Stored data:
_____
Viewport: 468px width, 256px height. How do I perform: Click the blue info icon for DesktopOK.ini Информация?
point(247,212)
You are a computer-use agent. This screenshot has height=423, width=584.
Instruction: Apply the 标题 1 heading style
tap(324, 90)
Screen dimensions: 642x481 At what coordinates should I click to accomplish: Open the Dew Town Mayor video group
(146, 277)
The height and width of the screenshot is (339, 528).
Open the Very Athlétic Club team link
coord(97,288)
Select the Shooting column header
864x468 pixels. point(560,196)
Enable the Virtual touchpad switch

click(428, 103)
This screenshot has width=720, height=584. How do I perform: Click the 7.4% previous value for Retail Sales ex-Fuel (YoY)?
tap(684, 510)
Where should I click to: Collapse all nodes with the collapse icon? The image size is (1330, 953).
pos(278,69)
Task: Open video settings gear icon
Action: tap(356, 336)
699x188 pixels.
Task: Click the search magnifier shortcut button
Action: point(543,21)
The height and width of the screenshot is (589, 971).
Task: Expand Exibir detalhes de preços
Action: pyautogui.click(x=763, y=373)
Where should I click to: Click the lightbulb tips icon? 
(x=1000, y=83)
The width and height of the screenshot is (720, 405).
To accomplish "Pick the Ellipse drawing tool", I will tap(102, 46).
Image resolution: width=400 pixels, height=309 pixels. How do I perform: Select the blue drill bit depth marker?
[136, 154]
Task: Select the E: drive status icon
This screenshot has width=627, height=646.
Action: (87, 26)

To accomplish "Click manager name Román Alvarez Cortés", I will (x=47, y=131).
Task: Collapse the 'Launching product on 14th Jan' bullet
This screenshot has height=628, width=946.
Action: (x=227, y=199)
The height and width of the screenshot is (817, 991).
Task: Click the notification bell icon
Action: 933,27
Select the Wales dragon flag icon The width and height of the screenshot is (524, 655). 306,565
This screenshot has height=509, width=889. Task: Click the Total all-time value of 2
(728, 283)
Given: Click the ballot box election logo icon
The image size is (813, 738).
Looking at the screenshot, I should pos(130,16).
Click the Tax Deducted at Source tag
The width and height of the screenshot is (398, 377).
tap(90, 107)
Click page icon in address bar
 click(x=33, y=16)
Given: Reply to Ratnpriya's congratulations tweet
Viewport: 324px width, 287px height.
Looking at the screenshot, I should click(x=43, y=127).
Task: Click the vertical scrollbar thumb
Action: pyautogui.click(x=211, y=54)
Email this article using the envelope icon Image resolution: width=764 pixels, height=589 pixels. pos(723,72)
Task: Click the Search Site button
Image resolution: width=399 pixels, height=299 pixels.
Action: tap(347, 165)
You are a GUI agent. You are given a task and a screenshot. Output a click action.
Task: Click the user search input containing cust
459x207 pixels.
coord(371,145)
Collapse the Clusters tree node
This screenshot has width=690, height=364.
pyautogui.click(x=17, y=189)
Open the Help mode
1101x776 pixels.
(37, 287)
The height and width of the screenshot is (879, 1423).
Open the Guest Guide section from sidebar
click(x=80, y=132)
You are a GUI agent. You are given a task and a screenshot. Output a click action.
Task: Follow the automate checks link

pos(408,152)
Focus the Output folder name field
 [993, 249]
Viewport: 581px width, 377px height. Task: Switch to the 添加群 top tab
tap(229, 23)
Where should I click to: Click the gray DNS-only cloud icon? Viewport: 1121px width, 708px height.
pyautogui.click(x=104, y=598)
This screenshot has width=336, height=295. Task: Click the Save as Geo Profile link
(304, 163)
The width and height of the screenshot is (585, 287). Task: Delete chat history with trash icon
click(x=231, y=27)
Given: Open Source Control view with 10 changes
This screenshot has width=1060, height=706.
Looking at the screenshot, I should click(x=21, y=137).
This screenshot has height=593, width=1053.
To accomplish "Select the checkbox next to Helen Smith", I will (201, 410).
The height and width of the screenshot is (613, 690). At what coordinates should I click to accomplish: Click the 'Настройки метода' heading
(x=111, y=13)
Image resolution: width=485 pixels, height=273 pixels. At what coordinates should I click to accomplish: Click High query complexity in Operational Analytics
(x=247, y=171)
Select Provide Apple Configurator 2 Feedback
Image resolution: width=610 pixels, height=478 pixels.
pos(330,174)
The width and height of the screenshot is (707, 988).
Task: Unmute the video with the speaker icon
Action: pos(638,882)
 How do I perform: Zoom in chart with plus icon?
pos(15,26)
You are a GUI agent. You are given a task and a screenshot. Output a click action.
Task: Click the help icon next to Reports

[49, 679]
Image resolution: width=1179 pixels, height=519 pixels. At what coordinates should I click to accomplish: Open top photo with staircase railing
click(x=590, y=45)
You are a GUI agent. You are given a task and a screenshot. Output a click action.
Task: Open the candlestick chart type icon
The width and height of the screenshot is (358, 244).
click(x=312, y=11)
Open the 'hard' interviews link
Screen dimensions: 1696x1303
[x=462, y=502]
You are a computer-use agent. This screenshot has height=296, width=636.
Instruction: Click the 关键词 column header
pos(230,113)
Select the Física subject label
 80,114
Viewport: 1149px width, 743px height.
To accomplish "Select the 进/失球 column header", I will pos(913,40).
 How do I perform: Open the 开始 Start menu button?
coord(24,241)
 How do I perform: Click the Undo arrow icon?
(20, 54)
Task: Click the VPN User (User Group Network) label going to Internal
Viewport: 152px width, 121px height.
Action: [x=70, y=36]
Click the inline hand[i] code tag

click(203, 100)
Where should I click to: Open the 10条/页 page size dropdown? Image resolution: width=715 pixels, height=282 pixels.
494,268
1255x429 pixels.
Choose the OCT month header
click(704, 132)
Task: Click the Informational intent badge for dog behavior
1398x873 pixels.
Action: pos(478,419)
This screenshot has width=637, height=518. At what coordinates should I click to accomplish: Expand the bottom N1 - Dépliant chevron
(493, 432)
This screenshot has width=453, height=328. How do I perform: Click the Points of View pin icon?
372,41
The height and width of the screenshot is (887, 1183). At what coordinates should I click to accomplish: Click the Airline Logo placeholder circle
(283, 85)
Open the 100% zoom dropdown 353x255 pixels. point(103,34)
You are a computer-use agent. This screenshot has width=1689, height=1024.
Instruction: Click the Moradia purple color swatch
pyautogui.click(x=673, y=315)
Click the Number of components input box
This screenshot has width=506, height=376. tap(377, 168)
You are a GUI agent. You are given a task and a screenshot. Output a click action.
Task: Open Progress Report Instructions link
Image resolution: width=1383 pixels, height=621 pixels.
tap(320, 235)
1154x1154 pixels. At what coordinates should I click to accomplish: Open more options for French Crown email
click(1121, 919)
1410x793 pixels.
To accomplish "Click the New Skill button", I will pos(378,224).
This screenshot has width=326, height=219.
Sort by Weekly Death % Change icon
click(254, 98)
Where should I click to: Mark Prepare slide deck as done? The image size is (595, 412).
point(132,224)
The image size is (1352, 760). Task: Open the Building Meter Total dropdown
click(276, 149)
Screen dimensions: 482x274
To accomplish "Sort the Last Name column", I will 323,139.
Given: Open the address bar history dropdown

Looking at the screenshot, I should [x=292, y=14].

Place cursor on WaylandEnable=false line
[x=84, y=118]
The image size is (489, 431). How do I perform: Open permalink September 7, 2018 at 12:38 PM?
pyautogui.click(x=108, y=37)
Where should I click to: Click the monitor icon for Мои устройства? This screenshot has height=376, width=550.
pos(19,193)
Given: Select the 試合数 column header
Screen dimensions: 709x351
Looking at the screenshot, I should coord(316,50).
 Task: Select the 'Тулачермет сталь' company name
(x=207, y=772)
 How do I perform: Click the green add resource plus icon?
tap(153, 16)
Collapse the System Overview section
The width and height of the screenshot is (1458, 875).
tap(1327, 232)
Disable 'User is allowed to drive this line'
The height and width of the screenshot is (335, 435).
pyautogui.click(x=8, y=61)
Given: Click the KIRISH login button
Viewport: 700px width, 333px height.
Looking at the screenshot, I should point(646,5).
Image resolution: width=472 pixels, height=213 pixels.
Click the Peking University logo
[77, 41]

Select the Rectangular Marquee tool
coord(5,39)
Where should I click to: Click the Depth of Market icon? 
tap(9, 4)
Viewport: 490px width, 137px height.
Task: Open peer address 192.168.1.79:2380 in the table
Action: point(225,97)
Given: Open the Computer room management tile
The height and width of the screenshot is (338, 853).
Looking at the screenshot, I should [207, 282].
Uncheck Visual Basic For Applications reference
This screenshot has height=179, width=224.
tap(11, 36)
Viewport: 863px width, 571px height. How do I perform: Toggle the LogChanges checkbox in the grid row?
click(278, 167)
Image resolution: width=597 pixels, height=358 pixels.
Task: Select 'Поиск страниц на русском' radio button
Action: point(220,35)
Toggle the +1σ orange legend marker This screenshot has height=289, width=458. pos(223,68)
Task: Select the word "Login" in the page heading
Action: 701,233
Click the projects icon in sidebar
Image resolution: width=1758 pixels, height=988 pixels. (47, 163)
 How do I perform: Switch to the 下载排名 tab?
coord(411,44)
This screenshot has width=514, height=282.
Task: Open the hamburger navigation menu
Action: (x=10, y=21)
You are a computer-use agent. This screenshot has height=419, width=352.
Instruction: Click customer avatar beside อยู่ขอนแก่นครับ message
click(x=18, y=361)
_____
### Task item
In the entries above, find the line with "Click page icon in address bar" and the line with "Task: Click the user", then set down exactly those two and every line between them, nothing else.

### Answer to this exercise
Click page icon in address bar
 click(x=33, y=16)
Given: Reply to Ratnpriya's congratulations tweet
Viewport: 324px width, 287px height.
Looking at the screenshot, I should click(x=43, y=127).
Task: Click the vertical scrollbar thumb
Action: pyautogui.click(x=211, y=54)
Email this article using the envelope icon Image resolution: width=764 pixels, height=589 pixels. pos(723,72)
Task: Click the Search Site button
Image resolution: width=399 pixels, height=299 pixels.
Action: tap(347, 165)
You are a GUI agent. You are given a task and a screenshot. Output a click action.
Task: Click the user search input containing cust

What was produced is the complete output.